- **What this task involves**
Set down the passage on accounting for income taxes word for word, starting with "The Company follows" and going on through "to be realized.".

>> start Extract

The Company follows the asset and liability method of accounting for income taxes under ASC 740, “Income Taxes.” Deferred tax assets and liabilities are recognized for the estimated future tax consequences attributable to differences between the financial statements carrying amounts of existing assets and liabilities and their respective tax bases. Deferred tax assets and liabilities are measured using enacted tax rates expected to apply to taxable income in the years in which those temporary differences are expected to be recovered or settled. The effect on deferred tax assets and liabilities of a change in tax rates is recognized in income in the period that is included in the enactment date. Valuation allowances are established, when necessary, to reduce deferred tax assets to the amount expected to be realized.

>> end Extract
>> start Recorded information

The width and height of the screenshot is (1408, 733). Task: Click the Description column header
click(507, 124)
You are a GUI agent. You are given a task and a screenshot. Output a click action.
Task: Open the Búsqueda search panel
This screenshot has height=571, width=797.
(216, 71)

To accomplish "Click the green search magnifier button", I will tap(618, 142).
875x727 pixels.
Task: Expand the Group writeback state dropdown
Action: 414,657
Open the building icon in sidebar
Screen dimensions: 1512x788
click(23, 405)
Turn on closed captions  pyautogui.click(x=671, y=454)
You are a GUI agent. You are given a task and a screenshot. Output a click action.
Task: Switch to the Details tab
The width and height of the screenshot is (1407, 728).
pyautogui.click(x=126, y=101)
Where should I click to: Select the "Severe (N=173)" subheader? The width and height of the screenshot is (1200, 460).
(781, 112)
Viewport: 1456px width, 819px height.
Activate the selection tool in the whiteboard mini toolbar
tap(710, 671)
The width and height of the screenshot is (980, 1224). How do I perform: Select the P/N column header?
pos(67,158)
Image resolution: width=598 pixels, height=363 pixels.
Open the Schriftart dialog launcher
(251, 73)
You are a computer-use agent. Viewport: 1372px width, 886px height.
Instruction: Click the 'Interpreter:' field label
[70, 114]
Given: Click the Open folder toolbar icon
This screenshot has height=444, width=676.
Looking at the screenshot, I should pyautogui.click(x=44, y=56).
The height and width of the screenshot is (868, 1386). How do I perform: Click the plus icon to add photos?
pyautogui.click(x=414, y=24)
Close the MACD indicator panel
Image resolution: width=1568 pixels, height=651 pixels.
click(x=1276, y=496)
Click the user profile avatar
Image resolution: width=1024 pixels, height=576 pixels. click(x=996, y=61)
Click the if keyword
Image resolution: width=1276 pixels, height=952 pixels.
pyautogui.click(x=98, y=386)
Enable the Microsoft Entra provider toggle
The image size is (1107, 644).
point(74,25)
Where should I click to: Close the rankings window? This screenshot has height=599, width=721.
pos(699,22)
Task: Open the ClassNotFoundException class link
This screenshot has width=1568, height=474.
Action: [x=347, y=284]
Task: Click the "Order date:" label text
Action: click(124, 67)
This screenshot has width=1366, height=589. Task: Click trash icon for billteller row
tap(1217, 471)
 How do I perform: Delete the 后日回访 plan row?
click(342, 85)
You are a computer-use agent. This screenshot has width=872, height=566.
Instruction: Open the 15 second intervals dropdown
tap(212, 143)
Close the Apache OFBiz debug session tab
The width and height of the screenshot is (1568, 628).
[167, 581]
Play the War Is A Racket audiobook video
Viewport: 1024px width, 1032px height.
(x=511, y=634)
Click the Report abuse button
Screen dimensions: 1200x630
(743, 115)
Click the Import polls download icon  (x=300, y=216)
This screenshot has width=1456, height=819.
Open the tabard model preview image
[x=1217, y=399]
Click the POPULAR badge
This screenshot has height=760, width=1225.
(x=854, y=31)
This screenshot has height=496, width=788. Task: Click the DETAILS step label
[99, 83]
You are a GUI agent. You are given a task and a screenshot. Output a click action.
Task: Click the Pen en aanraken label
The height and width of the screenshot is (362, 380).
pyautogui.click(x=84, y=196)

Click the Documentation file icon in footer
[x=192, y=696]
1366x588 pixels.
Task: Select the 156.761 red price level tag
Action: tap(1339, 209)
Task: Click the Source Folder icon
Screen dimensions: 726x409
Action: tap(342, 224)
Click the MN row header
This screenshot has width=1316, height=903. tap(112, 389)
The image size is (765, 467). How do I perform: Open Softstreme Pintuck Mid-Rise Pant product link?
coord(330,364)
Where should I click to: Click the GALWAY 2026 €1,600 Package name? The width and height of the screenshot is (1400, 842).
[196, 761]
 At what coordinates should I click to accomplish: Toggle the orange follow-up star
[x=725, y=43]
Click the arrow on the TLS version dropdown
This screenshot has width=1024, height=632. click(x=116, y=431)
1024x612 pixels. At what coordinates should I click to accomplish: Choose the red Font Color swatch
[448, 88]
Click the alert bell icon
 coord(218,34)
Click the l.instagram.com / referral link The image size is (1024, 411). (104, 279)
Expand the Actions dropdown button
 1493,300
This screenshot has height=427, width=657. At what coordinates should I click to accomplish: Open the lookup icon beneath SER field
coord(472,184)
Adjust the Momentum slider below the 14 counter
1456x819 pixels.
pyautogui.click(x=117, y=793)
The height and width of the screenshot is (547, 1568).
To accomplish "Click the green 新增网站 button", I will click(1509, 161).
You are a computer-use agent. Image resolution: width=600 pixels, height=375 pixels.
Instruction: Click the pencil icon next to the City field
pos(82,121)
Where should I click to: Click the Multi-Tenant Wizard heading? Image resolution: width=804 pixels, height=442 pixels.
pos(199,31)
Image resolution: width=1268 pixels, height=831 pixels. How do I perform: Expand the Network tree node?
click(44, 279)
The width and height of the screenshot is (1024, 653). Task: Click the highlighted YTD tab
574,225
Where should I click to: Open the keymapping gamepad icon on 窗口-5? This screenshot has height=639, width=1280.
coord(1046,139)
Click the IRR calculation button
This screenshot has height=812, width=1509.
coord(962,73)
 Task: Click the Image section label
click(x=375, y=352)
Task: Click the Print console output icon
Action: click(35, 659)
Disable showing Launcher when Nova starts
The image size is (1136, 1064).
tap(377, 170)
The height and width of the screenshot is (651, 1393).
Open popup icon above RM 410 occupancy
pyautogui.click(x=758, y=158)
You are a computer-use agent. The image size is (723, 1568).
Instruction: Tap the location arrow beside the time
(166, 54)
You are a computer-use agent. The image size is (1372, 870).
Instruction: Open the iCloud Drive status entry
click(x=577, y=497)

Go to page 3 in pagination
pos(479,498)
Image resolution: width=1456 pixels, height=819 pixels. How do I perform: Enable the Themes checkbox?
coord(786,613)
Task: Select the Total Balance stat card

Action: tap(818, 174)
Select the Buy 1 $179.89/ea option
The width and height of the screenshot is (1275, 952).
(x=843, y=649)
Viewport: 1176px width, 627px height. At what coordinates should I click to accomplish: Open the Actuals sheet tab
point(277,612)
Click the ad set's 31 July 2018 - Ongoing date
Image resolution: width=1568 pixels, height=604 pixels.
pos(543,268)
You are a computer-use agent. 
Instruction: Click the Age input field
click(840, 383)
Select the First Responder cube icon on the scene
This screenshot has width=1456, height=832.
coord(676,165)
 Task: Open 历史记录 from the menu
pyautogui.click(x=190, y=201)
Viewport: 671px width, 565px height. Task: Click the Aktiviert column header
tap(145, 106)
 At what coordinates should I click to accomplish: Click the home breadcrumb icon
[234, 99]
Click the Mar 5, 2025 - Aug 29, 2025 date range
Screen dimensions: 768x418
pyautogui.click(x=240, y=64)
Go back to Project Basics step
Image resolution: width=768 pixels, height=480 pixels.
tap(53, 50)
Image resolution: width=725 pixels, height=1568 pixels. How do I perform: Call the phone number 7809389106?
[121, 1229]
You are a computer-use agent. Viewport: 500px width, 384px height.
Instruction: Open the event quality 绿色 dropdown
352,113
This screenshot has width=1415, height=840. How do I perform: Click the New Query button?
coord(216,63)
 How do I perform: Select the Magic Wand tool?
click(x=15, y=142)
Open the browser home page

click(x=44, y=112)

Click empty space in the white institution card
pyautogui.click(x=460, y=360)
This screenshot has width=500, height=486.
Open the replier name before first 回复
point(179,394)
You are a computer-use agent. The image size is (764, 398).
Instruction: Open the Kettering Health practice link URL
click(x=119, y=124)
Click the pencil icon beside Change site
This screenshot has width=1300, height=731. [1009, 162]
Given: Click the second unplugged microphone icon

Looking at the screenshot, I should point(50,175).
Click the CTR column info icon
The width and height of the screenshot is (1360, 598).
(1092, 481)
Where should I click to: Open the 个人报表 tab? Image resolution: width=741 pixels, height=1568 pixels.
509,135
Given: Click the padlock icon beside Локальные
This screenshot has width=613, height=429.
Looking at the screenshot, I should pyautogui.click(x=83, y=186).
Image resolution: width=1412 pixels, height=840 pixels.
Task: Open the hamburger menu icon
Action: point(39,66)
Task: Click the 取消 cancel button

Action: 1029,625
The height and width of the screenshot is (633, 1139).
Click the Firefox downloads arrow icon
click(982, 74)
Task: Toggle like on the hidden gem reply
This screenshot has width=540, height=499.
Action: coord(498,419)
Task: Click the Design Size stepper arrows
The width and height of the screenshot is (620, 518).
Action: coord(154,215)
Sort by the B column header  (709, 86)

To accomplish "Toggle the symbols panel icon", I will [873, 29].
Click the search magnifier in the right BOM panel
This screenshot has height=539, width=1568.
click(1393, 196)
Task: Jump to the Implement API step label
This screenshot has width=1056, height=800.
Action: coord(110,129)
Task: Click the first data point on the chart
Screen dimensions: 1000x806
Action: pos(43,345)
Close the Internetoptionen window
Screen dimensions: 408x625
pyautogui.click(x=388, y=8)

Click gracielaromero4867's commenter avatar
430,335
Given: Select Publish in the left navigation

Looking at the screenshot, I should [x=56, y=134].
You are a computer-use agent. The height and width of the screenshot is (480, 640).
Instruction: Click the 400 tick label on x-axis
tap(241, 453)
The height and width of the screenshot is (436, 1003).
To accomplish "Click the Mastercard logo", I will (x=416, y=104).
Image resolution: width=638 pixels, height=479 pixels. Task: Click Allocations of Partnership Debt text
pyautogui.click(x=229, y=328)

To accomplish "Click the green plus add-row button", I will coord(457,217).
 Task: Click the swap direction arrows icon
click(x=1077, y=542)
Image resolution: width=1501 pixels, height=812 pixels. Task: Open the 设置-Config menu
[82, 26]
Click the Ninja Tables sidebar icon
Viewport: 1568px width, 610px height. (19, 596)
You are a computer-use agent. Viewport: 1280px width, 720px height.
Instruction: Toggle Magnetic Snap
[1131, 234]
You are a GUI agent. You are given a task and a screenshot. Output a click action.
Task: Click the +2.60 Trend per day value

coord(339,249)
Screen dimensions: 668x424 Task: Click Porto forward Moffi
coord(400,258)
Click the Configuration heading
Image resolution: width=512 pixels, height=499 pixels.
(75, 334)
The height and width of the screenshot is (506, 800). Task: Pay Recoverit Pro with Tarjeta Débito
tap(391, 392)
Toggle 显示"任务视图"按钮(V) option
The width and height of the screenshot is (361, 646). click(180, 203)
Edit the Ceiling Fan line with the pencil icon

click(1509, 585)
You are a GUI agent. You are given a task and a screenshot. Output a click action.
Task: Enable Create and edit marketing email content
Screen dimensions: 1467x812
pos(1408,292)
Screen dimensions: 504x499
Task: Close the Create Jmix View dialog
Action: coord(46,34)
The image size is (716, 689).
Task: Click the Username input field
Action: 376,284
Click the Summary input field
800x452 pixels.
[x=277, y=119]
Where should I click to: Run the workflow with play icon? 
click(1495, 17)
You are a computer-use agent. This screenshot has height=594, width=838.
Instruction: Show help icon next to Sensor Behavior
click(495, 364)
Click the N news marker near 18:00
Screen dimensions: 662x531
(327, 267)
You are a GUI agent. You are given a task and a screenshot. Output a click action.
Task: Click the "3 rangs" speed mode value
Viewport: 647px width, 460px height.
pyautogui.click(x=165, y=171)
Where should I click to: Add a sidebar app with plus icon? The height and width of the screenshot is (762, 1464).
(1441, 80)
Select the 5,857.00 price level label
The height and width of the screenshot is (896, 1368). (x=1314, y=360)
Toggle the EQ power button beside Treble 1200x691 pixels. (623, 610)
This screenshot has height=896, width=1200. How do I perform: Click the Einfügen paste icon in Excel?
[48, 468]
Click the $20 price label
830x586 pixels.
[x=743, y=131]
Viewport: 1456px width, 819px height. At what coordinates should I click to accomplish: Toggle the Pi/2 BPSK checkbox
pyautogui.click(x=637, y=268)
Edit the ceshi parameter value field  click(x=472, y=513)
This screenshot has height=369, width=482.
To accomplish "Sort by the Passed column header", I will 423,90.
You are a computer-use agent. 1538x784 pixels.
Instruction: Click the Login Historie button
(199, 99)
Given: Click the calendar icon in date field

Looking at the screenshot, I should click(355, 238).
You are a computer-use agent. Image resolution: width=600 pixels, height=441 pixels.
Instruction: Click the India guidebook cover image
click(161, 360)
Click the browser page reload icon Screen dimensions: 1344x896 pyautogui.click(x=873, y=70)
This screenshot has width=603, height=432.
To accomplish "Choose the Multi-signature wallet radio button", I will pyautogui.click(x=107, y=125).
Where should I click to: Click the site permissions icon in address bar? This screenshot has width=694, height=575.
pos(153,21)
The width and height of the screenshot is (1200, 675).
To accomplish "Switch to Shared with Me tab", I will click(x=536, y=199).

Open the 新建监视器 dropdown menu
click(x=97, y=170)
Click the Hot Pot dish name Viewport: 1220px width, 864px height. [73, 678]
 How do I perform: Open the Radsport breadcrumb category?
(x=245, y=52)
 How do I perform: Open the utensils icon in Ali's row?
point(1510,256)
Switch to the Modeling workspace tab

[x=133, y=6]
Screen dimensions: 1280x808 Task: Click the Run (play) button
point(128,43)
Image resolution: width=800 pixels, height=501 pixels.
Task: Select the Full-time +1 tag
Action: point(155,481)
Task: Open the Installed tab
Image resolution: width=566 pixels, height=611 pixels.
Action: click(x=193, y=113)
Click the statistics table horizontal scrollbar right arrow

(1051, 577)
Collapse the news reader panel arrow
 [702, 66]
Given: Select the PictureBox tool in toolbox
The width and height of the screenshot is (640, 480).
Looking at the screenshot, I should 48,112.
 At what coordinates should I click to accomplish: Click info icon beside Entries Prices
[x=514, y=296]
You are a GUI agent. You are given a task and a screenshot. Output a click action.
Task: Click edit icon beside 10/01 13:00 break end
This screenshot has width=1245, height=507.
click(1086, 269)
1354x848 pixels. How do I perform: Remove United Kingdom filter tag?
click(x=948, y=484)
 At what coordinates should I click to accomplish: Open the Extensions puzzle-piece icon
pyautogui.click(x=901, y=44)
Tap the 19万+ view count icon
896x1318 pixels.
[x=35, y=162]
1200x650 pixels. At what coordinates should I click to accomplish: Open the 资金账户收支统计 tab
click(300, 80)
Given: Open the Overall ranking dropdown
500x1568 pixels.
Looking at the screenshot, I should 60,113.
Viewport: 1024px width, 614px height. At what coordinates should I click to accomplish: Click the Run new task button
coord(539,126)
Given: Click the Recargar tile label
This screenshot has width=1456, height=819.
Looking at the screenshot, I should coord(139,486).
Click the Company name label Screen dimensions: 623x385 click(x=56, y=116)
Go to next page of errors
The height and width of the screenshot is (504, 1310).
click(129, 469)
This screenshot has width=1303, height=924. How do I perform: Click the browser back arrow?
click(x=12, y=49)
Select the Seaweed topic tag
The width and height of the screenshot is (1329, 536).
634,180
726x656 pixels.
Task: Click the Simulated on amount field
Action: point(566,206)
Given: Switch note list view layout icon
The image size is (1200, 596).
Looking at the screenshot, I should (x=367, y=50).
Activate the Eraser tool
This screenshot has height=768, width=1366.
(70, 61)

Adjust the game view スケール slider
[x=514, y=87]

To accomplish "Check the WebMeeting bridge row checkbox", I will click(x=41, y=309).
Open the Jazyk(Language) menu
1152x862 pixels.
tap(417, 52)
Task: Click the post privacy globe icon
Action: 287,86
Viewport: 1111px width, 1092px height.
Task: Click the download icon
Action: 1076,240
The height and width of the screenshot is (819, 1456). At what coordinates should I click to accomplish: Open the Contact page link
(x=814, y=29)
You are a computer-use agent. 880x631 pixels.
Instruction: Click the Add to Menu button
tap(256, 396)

>> end Recorded information

- **Exercise answer**
The Company follows the asset and liability method of accounting for income taxes under ASC 740, “Income Taxes.” Deferred tax assets and liabilities are recognized for the estimated future tax consequences attributable to differences between the financial statements carrying amounts of existing assets and liabilities and their respective tax bases. Deferred tax assets and liabilities are measured using enacted tax rates expected to apply to taxable income in the years in which those temporary differences are expected to be recovered or settled. The effect on deferred tax assets and liabilities of a change in tax rates is recognized in income in the period that is included in the enactment date. Valuation allowances are established, when necessary, to reduce deferred tax assets to the amount expected to be realized.